## ASSIGNMENT:
Write out again the entries from the first line to the line that includes "You are a computer-use agent. Image resolution: width=491", keeping both of those lines.

## SUPPLIED DATA:

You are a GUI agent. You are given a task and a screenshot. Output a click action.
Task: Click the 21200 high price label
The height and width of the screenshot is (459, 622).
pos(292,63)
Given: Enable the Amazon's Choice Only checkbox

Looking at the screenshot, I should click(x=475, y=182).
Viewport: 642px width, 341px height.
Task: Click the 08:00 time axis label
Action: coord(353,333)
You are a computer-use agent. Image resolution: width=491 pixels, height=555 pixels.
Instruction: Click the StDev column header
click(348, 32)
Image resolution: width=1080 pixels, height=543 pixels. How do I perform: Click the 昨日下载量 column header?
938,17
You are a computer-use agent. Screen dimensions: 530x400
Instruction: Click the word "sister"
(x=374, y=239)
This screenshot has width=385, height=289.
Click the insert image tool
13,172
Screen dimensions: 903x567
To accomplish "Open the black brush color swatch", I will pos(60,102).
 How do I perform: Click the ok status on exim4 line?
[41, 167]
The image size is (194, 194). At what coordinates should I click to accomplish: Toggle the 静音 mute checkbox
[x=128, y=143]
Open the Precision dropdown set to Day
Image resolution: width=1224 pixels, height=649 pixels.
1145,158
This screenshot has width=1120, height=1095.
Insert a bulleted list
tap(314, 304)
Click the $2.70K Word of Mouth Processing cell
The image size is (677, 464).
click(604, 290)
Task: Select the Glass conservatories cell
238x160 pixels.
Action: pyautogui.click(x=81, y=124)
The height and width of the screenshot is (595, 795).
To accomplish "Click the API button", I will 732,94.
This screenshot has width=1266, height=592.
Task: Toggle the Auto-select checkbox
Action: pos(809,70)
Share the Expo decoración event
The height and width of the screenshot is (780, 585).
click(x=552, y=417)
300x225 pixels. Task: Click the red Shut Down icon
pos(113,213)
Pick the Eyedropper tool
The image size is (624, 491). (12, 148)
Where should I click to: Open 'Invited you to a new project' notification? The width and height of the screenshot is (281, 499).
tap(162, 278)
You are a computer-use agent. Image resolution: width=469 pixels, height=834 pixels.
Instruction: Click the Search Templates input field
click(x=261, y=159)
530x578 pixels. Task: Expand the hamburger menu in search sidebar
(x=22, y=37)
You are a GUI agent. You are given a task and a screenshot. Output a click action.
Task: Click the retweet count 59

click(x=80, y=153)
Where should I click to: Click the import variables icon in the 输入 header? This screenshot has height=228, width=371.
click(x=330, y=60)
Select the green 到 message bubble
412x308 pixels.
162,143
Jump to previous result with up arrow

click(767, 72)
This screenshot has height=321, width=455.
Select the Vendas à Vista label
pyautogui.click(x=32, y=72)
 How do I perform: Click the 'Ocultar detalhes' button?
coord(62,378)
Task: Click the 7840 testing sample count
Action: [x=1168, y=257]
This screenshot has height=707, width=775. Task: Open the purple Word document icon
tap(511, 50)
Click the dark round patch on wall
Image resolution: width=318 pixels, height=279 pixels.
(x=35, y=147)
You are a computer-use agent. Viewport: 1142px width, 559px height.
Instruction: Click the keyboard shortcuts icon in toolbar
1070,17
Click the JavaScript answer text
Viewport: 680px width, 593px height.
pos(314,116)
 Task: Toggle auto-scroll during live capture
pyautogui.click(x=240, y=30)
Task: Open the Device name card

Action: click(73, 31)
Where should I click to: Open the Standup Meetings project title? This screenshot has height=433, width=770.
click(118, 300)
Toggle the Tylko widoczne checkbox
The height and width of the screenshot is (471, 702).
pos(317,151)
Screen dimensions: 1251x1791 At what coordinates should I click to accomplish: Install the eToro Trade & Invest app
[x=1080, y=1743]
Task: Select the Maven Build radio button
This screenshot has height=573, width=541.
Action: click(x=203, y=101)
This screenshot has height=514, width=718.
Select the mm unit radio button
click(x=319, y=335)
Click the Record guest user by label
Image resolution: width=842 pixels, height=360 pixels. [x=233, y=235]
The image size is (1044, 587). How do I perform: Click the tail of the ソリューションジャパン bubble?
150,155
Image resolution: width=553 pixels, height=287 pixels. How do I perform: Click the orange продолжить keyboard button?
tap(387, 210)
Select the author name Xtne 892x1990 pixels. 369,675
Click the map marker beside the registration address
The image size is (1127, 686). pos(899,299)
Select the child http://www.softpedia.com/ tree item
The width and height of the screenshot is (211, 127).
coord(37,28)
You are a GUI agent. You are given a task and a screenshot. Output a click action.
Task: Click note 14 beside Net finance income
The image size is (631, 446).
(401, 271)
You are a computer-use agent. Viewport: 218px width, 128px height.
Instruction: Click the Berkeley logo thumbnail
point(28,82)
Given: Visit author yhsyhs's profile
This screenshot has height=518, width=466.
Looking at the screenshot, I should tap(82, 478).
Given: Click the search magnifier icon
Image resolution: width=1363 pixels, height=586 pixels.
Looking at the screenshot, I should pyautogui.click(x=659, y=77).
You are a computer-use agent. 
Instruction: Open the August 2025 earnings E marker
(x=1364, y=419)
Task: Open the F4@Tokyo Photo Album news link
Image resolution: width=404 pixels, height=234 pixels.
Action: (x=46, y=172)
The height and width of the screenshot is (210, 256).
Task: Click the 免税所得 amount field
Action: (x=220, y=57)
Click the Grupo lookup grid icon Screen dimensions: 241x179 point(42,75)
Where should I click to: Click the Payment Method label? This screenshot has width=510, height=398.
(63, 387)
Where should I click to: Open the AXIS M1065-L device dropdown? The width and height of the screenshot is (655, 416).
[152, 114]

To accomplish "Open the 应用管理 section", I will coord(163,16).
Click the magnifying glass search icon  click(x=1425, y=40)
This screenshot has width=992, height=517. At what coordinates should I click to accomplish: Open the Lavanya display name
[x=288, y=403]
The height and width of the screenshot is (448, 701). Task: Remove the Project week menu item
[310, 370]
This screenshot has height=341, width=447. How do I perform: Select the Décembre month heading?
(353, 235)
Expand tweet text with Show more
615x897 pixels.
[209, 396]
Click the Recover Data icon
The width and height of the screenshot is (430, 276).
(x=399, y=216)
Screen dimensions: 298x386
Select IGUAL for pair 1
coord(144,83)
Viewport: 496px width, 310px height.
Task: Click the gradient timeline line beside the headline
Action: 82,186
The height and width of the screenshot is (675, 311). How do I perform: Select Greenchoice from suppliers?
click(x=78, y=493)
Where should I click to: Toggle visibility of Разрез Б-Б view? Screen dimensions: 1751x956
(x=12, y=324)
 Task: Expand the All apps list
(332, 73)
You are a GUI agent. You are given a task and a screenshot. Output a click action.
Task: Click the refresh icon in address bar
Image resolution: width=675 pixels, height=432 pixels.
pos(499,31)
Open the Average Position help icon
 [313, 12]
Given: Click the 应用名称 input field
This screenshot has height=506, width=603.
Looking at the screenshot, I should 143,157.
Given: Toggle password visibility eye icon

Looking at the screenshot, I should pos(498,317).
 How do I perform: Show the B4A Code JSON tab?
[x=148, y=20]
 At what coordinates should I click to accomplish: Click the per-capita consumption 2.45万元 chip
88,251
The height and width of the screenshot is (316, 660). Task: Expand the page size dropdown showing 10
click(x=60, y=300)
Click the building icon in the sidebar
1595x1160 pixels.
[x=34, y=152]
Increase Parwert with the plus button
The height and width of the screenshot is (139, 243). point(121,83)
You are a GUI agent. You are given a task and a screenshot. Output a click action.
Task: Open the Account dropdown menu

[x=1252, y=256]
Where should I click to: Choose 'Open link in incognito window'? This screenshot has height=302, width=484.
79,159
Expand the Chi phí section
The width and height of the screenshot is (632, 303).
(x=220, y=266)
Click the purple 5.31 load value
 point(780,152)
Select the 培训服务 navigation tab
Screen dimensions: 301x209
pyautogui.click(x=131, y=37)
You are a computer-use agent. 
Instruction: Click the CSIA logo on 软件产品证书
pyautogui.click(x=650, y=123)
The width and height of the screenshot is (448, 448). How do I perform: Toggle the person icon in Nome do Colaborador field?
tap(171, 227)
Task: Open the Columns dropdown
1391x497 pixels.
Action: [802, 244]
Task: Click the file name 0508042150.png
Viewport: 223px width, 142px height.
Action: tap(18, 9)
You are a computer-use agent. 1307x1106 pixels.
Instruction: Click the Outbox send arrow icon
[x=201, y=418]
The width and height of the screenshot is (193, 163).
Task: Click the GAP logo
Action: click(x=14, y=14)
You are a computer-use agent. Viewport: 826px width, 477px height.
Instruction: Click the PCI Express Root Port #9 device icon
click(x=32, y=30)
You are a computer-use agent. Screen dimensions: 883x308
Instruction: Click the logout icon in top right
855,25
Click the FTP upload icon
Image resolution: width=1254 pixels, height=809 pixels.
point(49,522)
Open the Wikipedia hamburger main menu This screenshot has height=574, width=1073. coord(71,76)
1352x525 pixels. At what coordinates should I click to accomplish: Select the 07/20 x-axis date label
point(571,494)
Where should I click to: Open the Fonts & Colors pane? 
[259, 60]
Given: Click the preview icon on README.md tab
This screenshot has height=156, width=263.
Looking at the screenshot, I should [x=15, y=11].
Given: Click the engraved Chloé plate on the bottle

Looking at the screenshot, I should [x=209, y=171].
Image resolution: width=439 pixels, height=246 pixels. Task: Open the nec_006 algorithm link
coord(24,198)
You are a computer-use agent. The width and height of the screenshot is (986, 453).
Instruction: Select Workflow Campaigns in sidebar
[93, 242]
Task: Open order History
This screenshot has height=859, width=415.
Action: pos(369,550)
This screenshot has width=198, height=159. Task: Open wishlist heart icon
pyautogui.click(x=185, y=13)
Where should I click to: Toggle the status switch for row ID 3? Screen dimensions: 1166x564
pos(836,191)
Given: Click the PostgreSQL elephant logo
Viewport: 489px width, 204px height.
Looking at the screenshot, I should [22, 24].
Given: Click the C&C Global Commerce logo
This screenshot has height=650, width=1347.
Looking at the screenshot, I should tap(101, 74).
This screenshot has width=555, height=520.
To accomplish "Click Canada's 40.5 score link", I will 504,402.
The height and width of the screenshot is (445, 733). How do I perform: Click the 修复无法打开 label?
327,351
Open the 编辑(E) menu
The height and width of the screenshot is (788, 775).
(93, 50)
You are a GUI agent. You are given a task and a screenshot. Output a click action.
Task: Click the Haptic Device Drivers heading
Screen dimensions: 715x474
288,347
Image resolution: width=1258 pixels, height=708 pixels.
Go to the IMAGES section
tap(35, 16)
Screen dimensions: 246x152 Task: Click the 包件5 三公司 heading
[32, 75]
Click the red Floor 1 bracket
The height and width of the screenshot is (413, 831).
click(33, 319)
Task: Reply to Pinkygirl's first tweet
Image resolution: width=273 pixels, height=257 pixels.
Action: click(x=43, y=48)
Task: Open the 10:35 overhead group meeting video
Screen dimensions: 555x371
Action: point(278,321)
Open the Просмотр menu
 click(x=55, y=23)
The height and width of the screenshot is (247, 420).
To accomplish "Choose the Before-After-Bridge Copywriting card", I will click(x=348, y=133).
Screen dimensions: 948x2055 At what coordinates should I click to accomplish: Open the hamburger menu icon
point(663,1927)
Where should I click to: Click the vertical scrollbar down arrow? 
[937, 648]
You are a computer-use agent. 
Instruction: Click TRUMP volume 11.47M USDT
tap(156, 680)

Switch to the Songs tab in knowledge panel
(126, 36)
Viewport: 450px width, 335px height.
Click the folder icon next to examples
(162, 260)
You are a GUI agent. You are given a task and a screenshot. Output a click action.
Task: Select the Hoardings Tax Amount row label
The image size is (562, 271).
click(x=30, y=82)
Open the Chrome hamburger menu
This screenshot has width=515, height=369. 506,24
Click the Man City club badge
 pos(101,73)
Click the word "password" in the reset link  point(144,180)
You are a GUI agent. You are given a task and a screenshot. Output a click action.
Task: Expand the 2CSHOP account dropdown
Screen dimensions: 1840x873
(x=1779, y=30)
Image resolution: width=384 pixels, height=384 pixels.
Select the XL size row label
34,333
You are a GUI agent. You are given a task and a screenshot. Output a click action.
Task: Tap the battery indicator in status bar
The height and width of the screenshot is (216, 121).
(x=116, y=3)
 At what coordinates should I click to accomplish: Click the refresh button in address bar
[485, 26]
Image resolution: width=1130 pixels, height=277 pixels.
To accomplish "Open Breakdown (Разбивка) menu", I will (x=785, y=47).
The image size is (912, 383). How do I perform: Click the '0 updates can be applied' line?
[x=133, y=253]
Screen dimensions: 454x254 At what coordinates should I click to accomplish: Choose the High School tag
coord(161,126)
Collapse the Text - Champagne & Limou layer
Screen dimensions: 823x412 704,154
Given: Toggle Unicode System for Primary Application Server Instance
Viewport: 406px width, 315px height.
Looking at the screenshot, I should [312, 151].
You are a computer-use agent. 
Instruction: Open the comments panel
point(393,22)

## PROBLEM SOLUTION:
You are a GUI agent. You are given a task and a screenshot. Output a click action.
Task: Click the 21200 high price label
The height and width of the screenshot is (459, 622).
pos(292,63)
Given: Enable the Amazon's Choice Only checkbox

Looking at the screenshot, I should click(x=475, y=182).
Viewport: 642px width, 341px height.
Task: Click the 08:00 time axis label
Action: coord(353,333)
You are a computer-use agent. Image resolution: width=491 pixels, height=555 pixels.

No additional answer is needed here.